Most of the time, only severe injuries will require surgery to repair or reconstruct torn or damaged soft tissue (ligamentous) structures described here. Conservative (nonoperative) care is more often the case. When making treatment decisions, the surgeon takes into consideration the patient's age, severity of injury, and presence of other injuries (e.g., bone fractures, joint dislocations).
Nonoperative care for these ligamentous injuries is usually under the supervision of a hand therapist (occupational or physical therapist). Treatment is designed to reduce pain, restore motion, and improve function. The therapist may provide a custom-made (designed for each individual patient) splint when needed. Splinting has been shown to allow early active motion that protects the healing ligament while encouraging healing.
Surgery to repair or reconstruct the damaged soft tissues is advised when there is a partial or complete (avulsion) tear of the ligament away from the bone. Operative care is also required when the patient does not respond to conservative care and/or when joint instability persists.
New surgical techniques that have developed in the last few years include mini bone anchors. The authors review various types of these newer bone anchors (e.g., PushLock suture anchor) compared with conventional types of sutures used in these repairs. Sometimes ligaments tear so badly, they can't be repaired. In such cases, a tendon may be used as a graft to lengthen the ligament enough to reattach it to the bone. If that fails, the joint controlled and stabilized by the ligament may have to be fused or replaced.
Volar plate injuries can be managed with good results when diagnosed early and treated by the hand therapist. But late recognition of these injuries may mean a poor prognosis without surgical intervention. The authors give a detailed description of current recommendations for surgical technique. This included a discussion of the type of incision to use, way to retract or pull back the connective tissue covering tendons, careful debridement or removal of scar tissue, sutures and fixation used, and postoperative care.
One other newer feature in treatment related to flexor pulley injuries is a pulley splint. This type of metal ring fits over the injured pulley and provides support during the two-week rest period needed for healing. Rock climbers and fastball pitchers experience this type of injury most often and can benefit from these new pulley splints.

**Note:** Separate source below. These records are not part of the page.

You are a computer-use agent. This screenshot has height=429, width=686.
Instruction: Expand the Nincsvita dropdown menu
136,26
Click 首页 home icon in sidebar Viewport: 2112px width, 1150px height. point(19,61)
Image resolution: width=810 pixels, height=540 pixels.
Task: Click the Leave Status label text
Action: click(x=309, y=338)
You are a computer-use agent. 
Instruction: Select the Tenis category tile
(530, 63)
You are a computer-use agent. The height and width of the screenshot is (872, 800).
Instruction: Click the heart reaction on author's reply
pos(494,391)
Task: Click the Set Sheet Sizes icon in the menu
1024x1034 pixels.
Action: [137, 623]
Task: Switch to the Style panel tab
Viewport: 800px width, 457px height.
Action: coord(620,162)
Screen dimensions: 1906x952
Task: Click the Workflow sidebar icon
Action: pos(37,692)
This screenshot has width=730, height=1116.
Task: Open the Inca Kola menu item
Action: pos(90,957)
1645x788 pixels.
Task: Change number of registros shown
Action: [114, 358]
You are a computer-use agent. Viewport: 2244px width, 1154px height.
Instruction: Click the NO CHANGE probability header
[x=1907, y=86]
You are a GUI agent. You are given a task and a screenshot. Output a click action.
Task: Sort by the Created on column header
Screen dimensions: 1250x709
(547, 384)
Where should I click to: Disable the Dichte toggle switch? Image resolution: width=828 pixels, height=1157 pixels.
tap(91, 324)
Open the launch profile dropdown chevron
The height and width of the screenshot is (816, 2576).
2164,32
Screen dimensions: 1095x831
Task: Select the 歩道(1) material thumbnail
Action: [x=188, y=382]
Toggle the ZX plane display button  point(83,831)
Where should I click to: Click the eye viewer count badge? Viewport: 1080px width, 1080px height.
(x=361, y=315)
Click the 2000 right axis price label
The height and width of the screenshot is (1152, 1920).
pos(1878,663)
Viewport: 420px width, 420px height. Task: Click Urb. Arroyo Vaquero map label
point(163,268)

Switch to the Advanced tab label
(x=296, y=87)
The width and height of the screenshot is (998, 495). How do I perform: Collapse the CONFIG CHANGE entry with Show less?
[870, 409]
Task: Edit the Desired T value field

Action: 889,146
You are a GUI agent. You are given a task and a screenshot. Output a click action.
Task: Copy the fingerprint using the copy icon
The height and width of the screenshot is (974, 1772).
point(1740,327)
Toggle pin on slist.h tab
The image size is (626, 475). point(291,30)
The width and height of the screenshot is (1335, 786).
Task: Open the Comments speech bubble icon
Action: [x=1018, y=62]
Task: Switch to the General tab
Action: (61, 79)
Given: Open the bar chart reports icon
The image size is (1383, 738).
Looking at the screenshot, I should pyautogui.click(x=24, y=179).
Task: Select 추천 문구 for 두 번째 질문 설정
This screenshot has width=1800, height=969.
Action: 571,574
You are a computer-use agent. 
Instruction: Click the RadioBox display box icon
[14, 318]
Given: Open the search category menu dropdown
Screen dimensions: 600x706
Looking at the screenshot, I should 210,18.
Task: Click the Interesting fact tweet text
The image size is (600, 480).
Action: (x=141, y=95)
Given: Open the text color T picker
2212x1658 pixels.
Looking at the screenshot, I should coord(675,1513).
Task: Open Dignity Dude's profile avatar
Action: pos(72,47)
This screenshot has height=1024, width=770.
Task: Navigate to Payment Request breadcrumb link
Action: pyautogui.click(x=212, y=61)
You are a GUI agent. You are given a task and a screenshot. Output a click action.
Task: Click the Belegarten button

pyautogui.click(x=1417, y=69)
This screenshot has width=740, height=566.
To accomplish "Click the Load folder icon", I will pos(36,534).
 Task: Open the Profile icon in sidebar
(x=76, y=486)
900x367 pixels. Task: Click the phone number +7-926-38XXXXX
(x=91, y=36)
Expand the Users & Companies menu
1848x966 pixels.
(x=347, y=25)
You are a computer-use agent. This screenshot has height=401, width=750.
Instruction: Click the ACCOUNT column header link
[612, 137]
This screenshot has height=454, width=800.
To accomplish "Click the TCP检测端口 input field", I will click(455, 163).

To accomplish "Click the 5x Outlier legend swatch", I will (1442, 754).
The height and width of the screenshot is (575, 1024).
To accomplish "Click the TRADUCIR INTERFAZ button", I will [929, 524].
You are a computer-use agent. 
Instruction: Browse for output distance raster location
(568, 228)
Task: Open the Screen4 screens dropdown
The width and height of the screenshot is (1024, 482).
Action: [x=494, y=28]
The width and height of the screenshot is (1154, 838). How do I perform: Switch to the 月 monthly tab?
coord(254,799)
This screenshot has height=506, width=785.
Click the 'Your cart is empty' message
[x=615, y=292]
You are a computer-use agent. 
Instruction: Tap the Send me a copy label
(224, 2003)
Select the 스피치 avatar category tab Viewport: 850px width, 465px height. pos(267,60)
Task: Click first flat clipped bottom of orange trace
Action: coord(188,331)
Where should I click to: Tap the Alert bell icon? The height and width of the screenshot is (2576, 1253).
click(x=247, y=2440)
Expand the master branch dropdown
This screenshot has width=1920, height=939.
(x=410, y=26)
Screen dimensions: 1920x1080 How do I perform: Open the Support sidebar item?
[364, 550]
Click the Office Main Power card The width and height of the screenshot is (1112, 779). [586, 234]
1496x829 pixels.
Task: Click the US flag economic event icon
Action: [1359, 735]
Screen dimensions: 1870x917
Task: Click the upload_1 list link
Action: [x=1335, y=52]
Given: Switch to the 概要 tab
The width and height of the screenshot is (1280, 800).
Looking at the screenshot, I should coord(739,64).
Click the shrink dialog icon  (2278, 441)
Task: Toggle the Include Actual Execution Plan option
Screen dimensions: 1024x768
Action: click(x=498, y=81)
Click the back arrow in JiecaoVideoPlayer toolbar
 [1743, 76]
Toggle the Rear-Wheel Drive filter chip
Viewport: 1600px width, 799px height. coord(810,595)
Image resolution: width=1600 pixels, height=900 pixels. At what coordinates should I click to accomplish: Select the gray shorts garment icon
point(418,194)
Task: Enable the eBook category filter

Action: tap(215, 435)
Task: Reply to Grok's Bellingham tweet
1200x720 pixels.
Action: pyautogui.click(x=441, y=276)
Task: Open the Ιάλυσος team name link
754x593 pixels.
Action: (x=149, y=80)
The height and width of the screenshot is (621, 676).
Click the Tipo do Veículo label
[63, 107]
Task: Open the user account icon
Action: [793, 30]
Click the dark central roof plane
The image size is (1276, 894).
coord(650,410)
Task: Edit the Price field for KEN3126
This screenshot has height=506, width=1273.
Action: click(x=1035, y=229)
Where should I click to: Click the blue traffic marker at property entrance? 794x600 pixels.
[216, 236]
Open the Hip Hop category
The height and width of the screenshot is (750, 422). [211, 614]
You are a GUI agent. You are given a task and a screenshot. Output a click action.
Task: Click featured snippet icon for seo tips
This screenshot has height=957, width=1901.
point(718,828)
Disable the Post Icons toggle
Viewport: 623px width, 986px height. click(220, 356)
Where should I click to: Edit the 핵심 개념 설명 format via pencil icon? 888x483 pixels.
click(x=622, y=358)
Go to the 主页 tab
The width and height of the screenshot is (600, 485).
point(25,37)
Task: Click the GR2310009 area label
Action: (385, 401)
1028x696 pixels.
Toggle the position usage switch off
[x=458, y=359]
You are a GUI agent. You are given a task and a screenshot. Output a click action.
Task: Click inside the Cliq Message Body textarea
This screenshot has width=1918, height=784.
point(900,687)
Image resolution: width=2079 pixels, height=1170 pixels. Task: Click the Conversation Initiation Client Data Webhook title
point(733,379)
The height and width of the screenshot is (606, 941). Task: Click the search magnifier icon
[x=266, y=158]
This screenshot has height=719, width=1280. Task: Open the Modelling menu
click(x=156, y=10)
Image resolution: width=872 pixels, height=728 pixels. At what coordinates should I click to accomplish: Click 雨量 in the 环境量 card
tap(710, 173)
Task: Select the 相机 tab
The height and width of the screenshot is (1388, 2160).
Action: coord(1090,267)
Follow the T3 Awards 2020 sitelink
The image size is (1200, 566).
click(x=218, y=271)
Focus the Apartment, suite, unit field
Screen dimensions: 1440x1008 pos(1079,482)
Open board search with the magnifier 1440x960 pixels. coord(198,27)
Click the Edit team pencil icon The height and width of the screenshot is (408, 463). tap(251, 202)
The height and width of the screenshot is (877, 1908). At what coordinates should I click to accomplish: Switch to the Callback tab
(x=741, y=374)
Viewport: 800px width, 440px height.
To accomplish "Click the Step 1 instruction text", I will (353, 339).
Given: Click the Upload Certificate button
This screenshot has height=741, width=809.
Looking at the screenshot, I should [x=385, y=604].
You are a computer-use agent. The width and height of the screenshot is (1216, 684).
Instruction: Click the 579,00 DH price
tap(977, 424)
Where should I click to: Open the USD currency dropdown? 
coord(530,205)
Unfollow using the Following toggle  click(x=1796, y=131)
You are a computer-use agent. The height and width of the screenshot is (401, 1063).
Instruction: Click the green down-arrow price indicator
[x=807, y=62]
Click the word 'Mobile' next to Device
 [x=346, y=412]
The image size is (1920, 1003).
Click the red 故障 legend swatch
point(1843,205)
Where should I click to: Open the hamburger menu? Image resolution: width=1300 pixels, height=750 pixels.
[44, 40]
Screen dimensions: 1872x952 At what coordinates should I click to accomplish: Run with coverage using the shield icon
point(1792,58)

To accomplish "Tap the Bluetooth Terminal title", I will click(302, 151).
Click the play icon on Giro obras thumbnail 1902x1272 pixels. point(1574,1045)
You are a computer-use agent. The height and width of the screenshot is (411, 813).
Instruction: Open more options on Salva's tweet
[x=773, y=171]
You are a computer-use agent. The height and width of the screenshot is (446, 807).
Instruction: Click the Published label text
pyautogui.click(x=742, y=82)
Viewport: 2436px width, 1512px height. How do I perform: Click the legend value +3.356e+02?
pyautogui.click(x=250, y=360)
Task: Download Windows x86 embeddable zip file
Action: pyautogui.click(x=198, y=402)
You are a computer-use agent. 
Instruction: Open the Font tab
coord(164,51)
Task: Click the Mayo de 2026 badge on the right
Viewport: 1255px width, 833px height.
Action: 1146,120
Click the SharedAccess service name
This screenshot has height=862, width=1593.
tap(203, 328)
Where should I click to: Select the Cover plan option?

In summary, this article brings surgeons up-to-date on the diagnosis and treatment of ligamentous injuries of the hand. Although conservative care is mentioned, the main focus is on surgical decisions and surgical techniques for each of the five types of injuries described.
Zahab S. Ahsan, and Jeffrey Yao, MD. Ligamentous Injuries of the Hand. In Current Orthopaedic Practice. July/August 2012. Vol. 23. No. 4. Pp. 313-317.